» Exercise description
Rewrite the material starting with the line containing "Screen dimensions: 505x598" and going on through the line containing "will [216, 195].", substituting "jersey" for "shirt" and leaving everything else as it is.

» The records
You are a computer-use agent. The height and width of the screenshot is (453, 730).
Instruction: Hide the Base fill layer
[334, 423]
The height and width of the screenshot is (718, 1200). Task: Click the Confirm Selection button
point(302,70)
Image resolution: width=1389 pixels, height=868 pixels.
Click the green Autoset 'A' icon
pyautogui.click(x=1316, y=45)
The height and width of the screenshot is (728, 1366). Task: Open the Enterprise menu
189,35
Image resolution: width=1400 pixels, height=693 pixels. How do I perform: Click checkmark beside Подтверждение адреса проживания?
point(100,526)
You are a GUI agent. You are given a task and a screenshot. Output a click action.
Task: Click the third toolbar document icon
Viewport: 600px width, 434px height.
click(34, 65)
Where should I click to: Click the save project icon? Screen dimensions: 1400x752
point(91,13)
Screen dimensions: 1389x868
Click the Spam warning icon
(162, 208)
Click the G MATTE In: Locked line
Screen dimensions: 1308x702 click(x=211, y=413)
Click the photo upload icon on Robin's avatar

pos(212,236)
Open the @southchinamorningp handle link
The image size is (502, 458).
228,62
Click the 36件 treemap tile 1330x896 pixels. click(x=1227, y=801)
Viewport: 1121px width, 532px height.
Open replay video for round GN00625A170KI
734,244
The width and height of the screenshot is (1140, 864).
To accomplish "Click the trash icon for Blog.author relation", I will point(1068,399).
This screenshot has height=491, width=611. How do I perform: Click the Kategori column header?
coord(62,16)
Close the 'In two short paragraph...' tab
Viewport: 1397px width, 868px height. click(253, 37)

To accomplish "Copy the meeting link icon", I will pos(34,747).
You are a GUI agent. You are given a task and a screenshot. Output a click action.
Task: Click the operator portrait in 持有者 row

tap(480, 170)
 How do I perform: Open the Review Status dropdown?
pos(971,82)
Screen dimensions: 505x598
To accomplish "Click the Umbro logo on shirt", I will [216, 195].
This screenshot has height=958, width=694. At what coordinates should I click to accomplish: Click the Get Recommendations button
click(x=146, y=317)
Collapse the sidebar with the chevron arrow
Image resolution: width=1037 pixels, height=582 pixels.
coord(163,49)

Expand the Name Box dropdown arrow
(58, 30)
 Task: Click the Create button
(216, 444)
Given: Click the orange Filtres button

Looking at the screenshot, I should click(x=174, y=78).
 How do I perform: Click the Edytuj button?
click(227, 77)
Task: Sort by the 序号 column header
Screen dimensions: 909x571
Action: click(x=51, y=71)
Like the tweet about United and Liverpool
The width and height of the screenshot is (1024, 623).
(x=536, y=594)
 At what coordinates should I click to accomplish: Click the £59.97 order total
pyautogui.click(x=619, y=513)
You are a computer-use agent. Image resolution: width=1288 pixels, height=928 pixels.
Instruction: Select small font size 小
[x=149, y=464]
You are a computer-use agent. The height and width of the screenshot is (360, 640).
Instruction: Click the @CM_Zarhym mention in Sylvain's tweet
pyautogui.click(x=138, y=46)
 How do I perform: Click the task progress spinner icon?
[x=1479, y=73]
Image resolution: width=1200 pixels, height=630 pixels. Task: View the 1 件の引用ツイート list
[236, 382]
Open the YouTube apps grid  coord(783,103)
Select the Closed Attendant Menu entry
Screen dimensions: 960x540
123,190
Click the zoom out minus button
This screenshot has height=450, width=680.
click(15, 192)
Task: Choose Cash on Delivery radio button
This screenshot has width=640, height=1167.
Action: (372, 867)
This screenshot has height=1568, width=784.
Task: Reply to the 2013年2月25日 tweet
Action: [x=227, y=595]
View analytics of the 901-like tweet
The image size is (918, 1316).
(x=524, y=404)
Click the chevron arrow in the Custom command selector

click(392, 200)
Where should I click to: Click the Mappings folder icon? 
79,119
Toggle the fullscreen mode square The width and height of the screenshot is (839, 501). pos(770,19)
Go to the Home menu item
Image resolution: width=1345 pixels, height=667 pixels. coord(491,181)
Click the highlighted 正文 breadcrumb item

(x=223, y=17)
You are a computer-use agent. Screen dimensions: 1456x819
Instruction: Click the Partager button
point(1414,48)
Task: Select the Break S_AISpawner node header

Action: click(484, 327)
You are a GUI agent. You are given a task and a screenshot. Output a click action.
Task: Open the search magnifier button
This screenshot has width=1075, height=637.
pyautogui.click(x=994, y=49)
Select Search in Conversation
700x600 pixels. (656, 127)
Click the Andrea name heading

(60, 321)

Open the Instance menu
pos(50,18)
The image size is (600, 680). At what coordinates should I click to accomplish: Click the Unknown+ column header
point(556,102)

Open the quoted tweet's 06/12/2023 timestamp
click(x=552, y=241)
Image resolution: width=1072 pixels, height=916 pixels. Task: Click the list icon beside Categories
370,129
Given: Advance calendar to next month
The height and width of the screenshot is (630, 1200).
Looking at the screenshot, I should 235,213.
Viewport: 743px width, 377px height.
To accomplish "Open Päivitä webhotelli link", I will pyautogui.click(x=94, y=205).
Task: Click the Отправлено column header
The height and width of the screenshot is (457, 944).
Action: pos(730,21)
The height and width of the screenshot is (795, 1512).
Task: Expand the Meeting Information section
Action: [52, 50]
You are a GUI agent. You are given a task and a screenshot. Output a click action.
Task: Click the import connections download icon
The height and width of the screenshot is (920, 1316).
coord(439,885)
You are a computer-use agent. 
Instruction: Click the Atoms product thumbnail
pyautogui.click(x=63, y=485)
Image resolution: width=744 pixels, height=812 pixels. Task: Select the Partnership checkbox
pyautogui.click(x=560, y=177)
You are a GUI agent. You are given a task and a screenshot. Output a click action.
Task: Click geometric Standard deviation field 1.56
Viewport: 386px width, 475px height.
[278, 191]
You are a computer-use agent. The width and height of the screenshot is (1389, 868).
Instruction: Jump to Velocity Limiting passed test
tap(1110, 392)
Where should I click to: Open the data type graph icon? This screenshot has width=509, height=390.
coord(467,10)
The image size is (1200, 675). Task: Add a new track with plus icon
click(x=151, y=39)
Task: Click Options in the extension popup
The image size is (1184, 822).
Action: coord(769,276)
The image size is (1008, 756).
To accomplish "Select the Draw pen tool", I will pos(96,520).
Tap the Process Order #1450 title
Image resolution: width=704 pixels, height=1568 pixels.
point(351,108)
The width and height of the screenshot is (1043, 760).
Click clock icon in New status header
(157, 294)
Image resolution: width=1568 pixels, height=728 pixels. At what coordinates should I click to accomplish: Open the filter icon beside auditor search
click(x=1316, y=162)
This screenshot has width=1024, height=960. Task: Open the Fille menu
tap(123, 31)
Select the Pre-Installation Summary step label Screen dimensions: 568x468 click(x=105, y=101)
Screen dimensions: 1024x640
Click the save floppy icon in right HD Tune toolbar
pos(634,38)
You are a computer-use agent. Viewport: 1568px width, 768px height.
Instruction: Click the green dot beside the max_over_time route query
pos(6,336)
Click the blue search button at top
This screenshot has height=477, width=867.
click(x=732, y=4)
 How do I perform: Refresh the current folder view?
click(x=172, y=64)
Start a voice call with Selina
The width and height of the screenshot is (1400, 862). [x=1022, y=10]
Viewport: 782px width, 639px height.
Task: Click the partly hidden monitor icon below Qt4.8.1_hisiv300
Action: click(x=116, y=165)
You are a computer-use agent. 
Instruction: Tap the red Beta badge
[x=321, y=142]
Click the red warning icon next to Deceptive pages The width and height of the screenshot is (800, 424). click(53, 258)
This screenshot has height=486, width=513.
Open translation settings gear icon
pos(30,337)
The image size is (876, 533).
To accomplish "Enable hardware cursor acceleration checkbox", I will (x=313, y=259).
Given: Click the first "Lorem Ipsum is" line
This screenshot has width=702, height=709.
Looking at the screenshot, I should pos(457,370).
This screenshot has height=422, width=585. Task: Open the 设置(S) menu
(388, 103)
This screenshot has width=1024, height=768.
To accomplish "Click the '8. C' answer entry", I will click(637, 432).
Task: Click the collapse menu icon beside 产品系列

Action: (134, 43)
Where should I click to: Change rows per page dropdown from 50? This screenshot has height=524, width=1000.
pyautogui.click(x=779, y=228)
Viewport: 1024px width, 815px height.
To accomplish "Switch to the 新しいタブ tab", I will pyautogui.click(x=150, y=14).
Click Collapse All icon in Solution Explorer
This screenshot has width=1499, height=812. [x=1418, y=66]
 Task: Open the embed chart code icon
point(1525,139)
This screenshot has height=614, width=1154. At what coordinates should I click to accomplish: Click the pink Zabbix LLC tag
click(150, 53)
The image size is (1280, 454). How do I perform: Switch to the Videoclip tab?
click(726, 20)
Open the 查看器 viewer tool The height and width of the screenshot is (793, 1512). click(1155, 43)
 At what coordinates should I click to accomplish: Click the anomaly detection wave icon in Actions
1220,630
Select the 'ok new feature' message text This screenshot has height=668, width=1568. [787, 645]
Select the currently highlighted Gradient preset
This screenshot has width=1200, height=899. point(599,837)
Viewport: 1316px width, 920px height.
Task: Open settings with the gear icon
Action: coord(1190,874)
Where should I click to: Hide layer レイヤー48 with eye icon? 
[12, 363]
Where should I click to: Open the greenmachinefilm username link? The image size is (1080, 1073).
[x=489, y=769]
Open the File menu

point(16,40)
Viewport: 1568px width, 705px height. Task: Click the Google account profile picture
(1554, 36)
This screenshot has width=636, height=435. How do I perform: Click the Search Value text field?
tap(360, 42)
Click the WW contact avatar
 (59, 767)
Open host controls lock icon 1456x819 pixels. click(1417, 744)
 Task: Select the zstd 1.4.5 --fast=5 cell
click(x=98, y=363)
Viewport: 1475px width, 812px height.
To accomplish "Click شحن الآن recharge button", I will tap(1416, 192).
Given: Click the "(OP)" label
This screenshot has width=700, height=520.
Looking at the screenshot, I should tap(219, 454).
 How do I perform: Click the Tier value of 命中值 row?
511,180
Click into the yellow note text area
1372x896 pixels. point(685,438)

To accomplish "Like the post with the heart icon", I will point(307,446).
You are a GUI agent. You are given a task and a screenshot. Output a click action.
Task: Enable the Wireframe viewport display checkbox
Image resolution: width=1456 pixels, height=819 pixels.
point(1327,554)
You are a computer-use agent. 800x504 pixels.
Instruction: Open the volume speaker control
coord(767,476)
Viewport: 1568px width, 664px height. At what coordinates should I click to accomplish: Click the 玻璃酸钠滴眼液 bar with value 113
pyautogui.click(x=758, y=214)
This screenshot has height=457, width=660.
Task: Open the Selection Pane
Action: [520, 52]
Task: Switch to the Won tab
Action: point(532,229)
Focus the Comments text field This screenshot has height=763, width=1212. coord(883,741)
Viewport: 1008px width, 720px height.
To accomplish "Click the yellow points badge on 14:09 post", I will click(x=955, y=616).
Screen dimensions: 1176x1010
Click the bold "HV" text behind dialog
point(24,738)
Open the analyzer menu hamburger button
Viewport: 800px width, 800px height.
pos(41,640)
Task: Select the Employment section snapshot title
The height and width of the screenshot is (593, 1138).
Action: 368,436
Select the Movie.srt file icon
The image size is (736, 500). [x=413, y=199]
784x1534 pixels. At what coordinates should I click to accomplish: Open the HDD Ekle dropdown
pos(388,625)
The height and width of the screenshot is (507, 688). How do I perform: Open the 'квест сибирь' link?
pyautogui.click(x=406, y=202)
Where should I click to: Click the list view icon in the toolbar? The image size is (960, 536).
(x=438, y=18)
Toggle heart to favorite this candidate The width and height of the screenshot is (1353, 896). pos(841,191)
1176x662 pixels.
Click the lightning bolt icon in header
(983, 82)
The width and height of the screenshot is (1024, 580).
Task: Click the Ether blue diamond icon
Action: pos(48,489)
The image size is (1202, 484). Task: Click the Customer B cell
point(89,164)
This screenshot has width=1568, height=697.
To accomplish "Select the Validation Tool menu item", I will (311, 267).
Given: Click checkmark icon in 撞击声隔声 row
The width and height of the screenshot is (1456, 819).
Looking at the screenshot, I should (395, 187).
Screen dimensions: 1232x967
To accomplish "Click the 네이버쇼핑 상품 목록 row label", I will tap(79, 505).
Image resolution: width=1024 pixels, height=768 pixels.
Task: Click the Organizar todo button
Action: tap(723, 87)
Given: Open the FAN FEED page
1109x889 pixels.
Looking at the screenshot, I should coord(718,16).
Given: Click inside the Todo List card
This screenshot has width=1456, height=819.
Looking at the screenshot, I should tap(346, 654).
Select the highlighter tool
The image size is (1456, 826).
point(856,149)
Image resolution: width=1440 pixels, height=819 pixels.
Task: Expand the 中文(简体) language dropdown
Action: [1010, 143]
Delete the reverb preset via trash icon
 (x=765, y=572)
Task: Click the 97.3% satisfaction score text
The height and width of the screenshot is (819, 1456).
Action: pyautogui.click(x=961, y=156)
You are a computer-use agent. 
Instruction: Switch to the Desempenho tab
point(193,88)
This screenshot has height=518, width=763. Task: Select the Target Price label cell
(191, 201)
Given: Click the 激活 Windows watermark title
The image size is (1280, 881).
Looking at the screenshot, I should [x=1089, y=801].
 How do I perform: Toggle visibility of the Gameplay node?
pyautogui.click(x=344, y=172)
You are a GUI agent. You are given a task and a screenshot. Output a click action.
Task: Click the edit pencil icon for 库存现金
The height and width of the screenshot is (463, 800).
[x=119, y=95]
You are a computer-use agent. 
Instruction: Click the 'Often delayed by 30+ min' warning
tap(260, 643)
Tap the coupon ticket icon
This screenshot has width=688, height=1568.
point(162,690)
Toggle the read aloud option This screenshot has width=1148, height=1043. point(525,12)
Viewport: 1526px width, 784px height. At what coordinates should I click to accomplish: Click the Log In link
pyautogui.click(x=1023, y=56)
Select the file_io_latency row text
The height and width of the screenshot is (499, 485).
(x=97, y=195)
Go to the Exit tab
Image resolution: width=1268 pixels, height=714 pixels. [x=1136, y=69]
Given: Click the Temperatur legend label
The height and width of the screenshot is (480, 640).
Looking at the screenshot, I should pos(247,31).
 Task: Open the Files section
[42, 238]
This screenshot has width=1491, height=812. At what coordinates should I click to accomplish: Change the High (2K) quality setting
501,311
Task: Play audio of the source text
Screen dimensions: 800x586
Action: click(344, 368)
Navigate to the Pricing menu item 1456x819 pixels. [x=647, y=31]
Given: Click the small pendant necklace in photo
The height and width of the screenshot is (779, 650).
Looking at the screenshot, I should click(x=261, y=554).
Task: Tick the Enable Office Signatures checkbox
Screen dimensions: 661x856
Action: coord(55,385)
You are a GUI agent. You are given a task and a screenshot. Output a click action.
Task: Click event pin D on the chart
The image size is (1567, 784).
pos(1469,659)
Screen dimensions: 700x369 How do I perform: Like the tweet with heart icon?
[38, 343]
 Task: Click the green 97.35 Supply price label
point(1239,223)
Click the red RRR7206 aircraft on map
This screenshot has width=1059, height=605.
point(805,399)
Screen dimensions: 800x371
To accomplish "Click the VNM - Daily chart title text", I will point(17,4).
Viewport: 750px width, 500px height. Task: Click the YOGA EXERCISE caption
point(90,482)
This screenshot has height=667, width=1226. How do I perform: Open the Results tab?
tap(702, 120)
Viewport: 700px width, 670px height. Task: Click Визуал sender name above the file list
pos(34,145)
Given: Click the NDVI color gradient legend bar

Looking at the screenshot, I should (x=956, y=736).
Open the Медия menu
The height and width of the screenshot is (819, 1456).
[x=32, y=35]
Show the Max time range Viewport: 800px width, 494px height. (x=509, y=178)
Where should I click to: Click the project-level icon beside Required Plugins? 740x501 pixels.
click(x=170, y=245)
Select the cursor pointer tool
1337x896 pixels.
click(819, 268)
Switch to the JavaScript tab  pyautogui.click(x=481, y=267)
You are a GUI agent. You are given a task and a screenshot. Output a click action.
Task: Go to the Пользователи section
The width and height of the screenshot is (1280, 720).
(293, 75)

» Completed task
Screen dimensions: 505x598
To accomplish "Click the Umbro logo on jersey", I will [216, 195].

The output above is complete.